EXERCISE DETAILS. Each line of the data below containing "agent" needs to be listed.

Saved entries
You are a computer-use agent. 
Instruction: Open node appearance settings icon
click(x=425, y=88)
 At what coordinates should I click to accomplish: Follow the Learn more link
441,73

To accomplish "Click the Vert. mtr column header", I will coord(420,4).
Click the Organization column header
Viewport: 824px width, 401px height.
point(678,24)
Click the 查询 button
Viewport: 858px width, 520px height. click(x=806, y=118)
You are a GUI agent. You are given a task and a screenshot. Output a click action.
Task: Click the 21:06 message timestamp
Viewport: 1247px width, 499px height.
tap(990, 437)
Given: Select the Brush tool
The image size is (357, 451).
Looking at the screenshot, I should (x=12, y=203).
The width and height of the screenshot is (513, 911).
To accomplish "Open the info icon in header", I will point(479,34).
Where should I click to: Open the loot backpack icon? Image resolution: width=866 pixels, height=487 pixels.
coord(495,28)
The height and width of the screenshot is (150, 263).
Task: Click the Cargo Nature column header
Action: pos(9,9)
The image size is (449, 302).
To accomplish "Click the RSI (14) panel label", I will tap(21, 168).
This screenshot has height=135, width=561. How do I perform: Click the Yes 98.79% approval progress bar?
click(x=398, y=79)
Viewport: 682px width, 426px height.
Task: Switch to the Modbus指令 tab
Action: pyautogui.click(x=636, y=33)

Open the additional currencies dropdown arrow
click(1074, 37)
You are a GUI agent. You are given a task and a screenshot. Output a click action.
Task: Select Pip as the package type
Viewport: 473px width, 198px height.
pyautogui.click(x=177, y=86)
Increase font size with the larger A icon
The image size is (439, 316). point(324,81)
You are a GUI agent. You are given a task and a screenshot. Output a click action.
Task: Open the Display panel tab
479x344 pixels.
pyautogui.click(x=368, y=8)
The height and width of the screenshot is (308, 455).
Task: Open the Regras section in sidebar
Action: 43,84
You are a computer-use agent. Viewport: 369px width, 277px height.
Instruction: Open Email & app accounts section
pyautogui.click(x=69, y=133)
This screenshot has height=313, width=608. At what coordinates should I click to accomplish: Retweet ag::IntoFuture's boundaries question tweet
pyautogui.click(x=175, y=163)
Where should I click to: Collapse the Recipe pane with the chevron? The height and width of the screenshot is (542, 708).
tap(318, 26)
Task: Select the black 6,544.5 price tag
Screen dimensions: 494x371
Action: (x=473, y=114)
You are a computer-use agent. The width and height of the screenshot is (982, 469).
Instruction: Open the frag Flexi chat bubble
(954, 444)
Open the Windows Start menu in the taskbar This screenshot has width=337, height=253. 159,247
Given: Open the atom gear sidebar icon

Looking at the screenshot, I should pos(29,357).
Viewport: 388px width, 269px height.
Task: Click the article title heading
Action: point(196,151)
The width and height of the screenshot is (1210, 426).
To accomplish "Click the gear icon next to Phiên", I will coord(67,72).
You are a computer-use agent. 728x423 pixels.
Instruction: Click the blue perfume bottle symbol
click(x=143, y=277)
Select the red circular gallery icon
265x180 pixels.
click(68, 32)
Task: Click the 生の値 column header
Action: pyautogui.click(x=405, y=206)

REPLY.
You are a computer-use agent. 
You are a GUI agent. You are given a task and a screenshot. Output a click action.
You are a GUI agent. You are given a task and a screenshot. Output a click action.
You are a GUI agent. You are given a task and a screenshot. Output a click action.
You are a computer-use agent. Viewport: 369px width, 277px height.
You are a computer-use agent. The width and height of the screenshot is (982, 469).
You are a computer-use agent. 728x423 pixels.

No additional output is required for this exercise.